[Opening Input records section]

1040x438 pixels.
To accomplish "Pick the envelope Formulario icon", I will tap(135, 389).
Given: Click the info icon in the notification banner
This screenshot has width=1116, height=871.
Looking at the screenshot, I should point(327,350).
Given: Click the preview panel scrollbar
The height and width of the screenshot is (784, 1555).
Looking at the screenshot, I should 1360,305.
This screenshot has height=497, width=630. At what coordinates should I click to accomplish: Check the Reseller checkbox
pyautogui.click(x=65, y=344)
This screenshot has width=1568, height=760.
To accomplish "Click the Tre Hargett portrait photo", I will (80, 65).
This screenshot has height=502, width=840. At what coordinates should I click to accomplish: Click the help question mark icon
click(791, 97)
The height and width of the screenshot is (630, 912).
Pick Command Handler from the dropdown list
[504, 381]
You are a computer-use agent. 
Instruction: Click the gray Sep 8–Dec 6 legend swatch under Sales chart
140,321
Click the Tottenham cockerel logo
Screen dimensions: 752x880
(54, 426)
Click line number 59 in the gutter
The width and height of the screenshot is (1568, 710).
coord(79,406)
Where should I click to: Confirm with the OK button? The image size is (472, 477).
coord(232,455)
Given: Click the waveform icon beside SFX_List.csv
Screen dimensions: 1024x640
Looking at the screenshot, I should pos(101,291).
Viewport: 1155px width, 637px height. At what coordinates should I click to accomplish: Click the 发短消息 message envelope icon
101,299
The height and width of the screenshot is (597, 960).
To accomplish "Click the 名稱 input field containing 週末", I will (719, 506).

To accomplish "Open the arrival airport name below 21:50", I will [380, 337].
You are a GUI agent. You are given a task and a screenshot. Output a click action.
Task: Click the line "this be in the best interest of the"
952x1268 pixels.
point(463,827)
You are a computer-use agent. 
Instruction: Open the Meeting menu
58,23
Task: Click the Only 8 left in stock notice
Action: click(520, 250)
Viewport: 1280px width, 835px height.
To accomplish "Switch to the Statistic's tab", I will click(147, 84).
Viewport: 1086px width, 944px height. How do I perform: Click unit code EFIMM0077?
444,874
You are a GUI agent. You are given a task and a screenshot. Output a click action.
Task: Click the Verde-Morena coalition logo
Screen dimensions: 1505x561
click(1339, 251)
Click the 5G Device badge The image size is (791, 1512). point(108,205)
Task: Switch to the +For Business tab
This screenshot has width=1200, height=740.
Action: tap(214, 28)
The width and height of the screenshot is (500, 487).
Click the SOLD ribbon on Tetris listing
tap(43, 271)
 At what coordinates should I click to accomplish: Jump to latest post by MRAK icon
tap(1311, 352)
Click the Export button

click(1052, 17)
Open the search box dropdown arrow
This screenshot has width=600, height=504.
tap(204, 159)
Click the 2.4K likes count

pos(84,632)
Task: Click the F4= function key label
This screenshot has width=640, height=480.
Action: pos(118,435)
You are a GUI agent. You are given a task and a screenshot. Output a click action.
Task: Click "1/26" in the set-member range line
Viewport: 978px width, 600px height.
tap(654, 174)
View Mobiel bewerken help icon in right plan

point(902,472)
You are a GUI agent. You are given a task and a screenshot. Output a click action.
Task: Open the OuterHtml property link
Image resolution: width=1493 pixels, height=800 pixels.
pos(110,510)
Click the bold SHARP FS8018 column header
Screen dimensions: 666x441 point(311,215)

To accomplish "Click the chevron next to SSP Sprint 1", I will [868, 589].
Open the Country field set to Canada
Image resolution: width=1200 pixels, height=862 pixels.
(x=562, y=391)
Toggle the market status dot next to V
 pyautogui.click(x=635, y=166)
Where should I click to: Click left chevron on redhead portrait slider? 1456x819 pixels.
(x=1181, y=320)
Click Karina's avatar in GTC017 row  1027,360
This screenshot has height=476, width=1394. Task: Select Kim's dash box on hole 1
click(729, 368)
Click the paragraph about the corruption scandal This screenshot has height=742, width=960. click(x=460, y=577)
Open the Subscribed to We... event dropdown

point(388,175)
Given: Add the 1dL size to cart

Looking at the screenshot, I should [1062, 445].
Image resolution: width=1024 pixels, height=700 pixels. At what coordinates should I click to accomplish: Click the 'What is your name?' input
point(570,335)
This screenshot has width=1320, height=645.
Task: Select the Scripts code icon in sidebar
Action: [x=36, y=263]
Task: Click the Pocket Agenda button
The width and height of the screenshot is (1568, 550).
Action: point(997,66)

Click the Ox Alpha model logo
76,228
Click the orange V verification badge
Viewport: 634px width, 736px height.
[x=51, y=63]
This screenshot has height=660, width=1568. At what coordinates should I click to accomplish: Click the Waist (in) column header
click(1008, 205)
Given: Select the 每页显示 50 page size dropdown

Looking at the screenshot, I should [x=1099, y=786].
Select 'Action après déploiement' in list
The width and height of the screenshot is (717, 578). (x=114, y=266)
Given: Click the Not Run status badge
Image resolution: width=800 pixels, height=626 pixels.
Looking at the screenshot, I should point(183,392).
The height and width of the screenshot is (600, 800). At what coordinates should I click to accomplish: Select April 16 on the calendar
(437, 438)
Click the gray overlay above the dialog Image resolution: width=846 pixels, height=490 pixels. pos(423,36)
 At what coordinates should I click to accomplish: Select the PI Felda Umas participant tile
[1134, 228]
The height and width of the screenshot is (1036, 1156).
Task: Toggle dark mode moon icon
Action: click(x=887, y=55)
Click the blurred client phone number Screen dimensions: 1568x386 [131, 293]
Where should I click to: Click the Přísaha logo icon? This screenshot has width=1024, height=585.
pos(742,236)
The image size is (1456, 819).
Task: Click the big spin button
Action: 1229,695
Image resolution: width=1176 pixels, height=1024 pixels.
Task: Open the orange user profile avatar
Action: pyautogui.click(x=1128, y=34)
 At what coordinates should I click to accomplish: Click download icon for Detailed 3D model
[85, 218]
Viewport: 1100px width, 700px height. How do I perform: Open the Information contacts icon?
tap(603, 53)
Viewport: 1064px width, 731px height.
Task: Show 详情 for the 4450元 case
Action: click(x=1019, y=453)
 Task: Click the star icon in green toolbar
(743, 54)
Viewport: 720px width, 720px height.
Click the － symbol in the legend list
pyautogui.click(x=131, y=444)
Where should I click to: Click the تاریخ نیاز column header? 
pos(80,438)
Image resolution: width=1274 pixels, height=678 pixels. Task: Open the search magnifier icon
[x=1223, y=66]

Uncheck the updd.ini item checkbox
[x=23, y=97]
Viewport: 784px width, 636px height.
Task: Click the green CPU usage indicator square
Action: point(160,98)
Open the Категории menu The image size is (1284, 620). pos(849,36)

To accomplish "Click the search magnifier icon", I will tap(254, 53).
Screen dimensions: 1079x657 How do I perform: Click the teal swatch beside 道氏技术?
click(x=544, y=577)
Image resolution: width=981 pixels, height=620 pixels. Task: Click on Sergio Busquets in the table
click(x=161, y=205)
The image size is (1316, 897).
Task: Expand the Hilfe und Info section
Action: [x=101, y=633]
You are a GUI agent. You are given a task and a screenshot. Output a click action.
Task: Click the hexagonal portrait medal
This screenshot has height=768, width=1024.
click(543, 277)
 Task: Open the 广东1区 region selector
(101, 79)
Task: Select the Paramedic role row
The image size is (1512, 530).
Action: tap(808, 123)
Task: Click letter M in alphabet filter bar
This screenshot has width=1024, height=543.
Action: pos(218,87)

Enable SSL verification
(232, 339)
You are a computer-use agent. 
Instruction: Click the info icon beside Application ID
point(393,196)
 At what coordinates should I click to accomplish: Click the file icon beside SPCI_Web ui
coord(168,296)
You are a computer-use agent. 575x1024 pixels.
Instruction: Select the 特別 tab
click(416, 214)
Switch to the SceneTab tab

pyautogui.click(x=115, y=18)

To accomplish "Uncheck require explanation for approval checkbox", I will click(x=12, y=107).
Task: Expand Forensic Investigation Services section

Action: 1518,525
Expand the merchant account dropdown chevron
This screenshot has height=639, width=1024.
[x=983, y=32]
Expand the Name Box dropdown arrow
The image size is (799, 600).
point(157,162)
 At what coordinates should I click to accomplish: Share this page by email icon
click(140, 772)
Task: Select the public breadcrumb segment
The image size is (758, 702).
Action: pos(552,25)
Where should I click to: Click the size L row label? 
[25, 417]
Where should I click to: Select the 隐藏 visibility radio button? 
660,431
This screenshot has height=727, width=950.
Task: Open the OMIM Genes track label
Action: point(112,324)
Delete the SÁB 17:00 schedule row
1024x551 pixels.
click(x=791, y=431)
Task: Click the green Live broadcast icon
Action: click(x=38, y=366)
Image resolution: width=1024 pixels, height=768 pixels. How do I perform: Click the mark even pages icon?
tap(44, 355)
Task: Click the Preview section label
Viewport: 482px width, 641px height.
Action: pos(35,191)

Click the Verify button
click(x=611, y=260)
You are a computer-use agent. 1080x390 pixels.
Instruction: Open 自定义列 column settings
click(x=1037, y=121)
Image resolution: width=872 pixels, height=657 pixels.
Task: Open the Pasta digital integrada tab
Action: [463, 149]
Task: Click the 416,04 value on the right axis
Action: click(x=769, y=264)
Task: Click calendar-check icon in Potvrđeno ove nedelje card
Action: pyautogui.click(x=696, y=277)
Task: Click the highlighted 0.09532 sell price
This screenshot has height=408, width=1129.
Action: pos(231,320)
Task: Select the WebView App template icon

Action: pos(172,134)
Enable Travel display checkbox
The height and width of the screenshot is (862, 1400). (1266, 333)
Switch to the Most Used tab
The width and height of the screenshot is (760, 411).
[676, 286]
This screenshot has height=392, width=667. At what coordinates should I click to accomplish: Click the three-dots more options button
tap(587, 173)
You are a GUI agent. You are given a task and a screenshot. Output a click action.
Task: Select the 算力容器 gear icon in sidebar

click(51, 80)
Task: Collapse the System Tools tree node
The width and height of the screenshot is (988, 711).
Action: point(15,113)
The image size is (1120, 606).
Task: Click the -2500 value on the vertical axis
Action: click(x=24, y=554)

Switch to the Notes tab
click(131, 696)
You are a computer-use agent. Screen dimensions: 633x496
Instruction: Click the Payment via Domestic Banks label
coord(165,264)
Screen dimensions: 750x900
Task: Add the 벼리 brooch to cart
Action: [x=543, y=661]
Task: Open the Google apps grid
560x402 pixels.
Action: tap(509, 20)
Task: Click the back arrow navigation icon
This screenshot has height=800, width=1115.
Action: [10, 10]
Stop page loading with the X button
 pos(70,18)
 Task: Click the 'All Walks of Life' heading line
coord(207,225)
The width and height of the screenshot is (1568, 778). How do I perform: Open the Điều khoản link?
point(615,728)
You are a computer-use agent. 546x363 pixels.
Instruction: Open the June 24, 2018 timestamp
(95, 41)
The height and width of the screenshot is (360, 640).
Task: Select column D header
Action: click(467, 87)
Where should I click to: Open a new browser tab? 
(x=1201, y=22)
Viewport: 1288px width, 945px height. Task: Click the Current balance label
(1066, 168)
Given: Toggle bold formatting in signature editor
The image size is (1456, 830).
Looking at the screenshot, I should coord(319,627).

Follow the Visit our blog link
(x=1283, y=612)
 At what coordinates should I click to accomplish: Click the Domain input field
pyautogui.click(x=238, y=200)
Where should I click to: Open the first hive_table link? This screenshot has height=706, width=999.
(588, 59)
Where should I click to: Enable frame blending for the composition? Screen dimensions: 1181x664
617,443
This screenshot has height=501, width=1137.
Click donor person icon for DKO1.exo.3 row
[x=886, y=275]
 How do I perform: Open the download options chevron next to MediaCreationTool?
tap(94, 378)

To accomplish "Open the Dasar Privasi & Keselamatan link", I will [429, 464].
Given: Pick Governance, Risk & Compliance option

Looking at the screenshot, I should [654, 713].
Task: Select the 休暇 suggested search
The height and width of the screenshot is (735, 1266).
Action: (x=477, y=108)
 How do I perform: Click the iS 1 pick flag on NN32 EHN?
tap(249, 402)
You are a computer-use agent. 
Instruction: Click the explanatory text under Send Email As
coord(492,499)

[Closing Input records section]

**Description of the task**
What you return must be the lines above that run from the line with "Instruction: Select the 特別 tab" to the line with "Delete the SÁB 17:00 schedule row", inclusive, each copied exactly.

**Answer to this task**
Instruction: Select the 特別 tab
click(416, 214)
Switch to the SceneTab tab

pyautogui.click(x=115, y=18)

To accomplish "Uncheck require explanation for approval checkbox", I will click(x=12, y=107).
Task: Expand Forensic Investigation Services section

Action: 1518,525
Expand the merchant account dropdown chevron
This screenshot has height=639, width=1024.
[x=983, y=32]
Expand the Name Box dropdown arrow
The image size is (799, 600).
point(157,162)
 At what coordinates should I click to accomplish: Share this page by email icon
click(140, 772)
Task: Select the public breadcrumb segment
The image size is (758, 702).
Action: pos(552,25)
Where should I click to: Click the size L row label? 
[25, 417]
Where should I click to: Select the 隐藏 visibility radio button? 
660,431
This screenshot has height=727, width=950.
Task: Open the OMIM Genes track label
Action: point(112,324)
Delete the SÁB 17:00 schedule row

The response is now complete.